Will this be pure technical measurement? Will business data be factored in?

Asking and answering these questions makes the SLA definition process relevant to the Web performance objectives set by the organization.

Enforceability

The idea that an SLA with no teeth could exist is almost funny. But if you examine the majority of SLAs that are contracted between businesses in the Web performance space today, you will find that they are so vaguely defined and meaningless to the business objectives that actually enforcing the penalty clauses is next to impossible.

As real world experience shows, it is extremely difficult for most companies enforce SLAs. If the relevance objectives discussed above are hammered out so that the targets are clear and precise, then enforcement becomes a snap. The relevance objective often fails, because the SLA is imposed by one party on another; or an SLA is included in a contract as a feature, but when something goes wrong, escape path is clear for the “violating” party.

If an organization would like to try and develop a process to define enforceable SLAs, start with the internal business units. These are easier to develop, as everyone has a shared business objective, and all disputes can be arbitrated by internal executives or team leaders.
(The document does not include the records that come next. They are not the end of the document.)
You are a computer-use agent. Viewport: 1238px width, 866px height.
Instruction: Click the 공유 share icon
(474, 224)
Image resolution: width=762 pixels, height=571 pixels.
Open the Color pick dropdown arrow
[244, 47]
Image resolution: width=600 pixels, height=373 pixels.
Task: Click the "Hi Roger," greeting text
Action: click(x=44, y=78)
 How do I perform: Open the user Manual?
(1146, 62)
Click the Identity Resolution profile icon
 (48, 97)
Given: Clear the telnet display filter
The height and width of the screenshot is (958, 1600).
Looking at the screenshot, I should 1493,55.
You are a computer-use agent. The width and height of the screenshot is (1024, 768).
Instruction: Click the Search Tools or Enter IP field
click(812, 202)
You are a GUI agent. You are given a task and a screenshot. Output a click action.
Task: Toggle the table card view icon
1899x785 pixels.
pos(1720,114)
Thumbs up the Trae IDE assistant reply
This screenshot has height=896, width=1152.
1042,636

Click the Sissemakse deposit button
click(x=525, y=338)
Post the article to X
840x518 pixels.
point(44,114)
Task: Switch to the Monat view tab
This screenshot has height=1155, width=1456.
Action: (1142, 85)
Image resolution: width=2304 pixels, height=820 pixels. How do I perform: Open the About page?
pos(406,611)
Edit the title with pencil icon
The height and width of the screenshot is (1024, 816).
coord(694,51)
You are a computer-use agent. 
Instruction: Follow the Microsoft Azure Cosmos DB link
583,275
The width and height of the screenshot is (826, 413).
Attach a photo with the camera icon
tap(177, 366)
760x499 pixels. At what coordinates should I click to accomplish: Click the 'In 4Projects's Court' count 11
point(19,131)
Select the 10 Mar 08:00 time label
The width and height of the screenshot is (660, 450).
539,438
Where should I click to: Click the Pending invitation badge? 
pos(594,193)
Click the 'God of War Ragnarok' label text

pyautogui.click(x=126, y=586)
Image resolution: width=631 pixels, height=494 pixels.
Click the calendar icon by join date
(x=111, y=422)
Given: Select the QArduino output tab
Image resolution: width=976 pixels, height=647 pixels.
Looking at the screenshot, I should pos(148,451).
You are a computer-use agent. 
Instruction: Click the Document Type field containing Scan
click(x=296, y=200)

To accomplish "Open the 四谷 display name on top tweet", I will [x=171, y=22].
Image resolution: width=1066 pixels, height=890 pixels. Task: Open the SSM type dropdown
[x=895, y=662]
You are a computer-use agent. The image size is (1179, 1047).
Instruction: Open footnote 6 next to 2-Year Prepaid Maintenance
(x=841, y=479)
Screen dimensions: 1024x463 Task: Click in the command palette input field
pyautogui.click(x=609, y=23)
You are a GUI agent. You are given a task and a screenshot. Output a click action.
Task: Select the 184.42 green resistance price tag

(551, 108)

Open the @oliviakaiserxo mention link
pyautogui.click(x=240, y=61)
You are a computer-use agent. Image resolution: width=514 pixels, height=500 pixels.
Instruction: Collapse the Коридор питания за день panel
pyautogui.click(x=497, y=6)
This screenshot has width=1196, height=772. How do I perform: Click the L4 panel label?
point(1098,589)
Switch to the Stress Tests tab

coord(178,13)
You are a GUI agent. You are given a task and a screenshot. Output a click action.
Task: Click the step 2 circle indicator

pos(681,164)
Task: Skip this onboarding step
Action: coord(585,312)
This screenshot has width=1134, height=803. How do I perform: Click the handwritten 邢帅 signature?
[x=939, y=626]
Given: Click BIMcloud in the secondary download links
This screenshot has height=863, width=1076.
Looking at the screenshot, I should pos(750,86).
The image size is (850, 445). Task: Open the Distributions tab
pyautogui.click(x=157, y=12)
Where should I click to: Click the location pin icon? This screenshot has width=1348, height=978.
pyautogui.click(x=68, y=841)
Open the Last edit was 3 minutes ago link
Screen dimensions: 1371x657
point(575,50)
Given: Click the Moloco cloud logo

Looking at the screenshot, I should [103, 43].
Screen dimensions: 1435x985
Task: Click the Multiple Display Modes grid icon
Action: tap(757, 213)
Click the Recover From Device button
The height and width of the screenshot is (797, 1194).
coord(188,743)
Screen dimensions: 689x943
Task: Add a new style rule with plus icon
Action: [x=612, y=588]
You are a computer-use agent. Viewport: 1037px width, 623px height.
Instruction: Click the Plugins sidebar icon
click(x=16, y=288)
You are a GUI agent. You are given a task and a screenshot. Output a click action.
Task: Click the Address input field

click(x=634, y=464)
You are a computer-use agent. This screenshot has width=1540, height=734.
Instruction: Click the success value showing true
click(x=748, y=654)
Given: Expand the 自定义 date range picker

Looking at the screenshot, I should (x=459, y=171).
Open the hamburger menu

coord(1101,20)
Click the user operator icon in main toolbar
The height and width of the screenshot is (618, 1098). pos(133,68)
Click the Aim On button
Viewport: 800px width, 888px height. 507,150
Once the internal teams understand and are able to live with the metrics used to measure the SLAs, then this can be extended to vendors. The important part of this extension is that third-party SLA measurement organizations will need to become involved in this process.

Some would say that I am tooting my own horn by advocating the use of these third-party measurement organizations, as I have worked for two of the leaders in this area. The need for a neutral third-party is crucial in this scenario; it would be like watching a soccer match (football for the enlightened among you) without the mediating influence of the referee.

If your organization is now considering implementing SLAs, then it is crucial that these agreements are relevant and enforceable. That way, both parties understand and will strive to meet easily measured and agreed upon goals, and understand that there are penalties for not delivering performance excellence.